(Pixel coordinate grounding data)
'''
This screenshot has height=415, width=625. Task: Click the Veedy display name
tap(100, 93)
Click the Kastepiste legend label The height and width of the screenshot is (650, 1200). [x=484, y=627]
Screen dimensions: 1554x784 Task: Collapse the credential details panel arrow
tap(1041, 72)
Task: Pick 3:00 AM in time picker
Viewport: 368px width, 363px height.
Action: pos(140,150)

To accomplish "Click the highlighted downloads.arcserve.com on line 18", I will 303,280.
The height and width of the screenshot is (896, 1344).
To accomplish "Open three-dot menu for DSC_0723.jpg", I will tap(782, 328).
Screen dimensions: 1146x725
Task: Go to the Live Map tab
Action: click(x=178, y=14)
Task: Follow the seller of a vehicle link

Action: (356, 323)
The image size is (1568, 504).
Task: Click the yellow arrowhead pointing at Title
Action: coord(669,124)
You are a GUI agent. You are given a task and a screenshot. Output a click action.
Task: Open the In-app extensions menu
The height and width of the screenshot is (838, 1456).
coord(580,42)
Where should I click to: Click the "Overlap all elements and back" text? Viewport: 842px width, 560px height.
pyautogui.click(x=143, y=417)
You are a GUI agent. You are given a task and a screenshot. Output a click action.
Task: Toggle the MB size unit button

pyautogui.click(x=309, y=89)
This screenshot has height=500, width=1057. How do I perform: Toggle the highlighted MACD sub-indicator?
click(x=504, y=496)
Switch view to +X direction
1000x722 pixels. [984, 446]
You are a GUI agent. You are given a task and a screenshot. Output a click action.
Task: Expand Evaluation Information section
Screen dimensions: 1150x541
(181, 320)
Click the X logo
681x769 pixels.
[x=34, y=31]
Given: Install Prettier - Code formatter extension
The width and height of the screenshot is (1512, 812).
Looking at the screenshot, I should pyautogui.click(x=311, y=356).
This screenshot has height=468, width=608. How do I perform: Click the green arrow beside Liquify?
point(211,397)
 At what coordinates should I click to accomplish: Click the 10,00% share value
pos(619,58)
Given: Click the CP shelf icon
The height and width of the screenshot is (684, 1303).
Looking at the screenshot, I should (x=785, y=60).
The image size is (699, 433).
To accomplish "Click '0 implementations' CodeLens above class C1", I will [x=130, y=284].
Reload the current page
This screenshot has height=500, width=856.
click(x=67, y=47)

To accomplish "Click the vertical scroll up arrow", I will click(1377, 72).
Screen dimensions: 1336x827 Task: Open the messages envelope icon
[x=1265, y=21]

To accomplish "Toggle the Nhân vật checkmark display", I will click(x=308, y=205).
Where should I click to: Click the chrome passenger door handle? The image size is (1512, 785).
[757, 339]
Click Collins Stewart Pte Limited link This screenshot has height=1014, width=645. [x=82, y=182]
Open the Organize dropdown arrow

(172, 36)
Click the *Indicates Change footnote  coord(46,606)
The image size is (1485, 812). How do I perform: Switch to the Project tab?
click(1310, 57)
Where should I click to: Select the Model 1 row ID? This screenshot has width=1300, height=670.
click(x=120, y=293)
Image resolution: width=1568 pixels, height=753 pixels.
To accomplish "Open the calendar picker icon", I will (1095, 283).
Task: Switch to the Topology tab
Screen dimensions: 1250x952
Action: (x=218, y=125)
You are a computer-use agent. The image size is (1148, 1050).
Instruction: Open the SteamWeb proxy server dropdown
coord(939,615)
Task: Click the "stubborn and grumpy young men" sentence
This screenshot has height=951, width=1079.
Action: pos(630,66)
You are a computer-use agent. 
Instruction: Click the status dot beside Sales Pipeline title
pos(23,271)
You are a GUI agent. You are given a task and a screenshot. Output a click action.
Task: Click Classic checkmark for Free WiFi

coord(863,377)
'''
(WHAT IS BEING ASKED):
What is needed is an exact copy of all the data above.

(EXPECTED ANSWER):
This screenshot has height=415, width=625. Task: Click the Veedy display name
tap(100, 93)
Click the Kastepiste legend label The height and width of the screenshot is (650, 1200). [x=484, y=627]
Screen dimensions: 1554x784 Task: Collapse the credential details panel arrow
tap(1041, 72)
Task: Pick 3:00 AM in time picker
Viewport: 368px width, 363px height.
Action: pos(140,150)

To accomplish "Click the highlighted downloads.arcserve.com on line 18", I will 303,280.
The height and width of the screenshot is (896, 1344).
To accomplish "Open three-dot menu for DSC_0723.jpg", I will tap(782, 328).
Screen dimensions: 1146x725
Task: Go to the Live Map tab
Action: click(x=178, y=14)
Task: Follow the seller of a vehicle link

Action: (356, 323)
The image size is (1568, 504).
Task: Click the yellow arrowhead pointing at Title
Action: coord(669,124)
You are a GUI agent. You are given a task and a screenshot. Output a click action.
Task: Open the In-app extensions menu
The height and width of the screenshot is (838, 1456).
coord(580,42)
Where should I click to: Click the "Overlap all elements and back" text? Viewport: 842px width, 560px height.
pyautogui.click(x=143, y=417)
You are a GUI agent. You are given a task and a screenshot. Output a click action.
Task: Toggle the MB size unit button

pyautogui.click(x=309, y=89)
This screenshot has height=500, width=1057. How do I perform: Toggle the highlighted MACD sub-indicator?
click(x=504, y=496)
Switch view to +X direction
1000x722 pixels. [984, 446]
You are a GUI agent. You are given a task and a screenshot. Output a click action.
Task: Expand Evaluation Information section
Screen dimensions: 1150x541
(181, 320)
Click the X logo
681x769 pixels.
[x=34, y=31]
Given: Install Prettier - Code formatter extension
The width and height of the screenshot is (1512, 812).
Looking at the screenshot, I should pyautogui.click(x=311, y=356).
This screenshot has height=468, width=608. How do I perform: Click the green arrow beside Liquify?
point(211,397)
 At what coordinates should I click to accomplish: Click the 10,00% share value
pos(619,58)
Given: Click the CP shelf icon
The height and width of the screenshot is (684, 1303).
Looking at the screenshot, I should (x=785, y=60).
The image size is (699, 433).
To accomplish "Click '0 implementations' CodeLens above class C1", I will [x=130, y=284].
Reload the current page
This screenshot has height=500, width=856.
click(x=67, y=47)

To accomplish "Click the vertical scroll up arrow", I will click(1377, 72).
Screen dimensions: 1336x827 Task: Open the messages envelope icon
[x=1265, y=21]

To accomplish "Toggle the Nhân vật checkmark display", I will click(x=308, y=205).
Where should I click to: Click the chrome passenger door handle? The image size is (1512, 785).
[757, 339]
Click Collins Stewart Pte Limited link This screenshot has height=1014, width=645. [x=82, y=182]
Open the Organize dropdown arrow

(172, 36)
Click the *Indicates Change footnote  coord(46,606)
The image size is (1485, 812). How do I perform: Switch to the Project tab?
click(1310, 57)
Where should I click to: Select the Model 1 row ID? This screenshot has width=1300, height=670.
click(x=120, y=293)
Image resolution: width=1568 pixels, height=753 pixels.
To accomplish "Open the calendar picker icon", I will (1095, 283).
Task: Switch to the Topology tab
Screen dimensions: 1250x952
Action: (x=218, y=125)
You are a computer-use agent. The image size is (1148, 1050).
Instruction: Open the SteamWeb proxy server dropdown
coord(939,615)
Task: Click the "stubborn and grumpy young men" sentence
This screenshot has height=951, width=1079.
Action: pos(630,66)
You are a computer-use agent. 
Instruction: Click the status dot beside Sales Pipeline title
pos(23,271)
You are a GUI agent. You are given a task and a screenshot. Output a click action.
Task: Click Classic checkmark for Free WiFi

coord(863,377)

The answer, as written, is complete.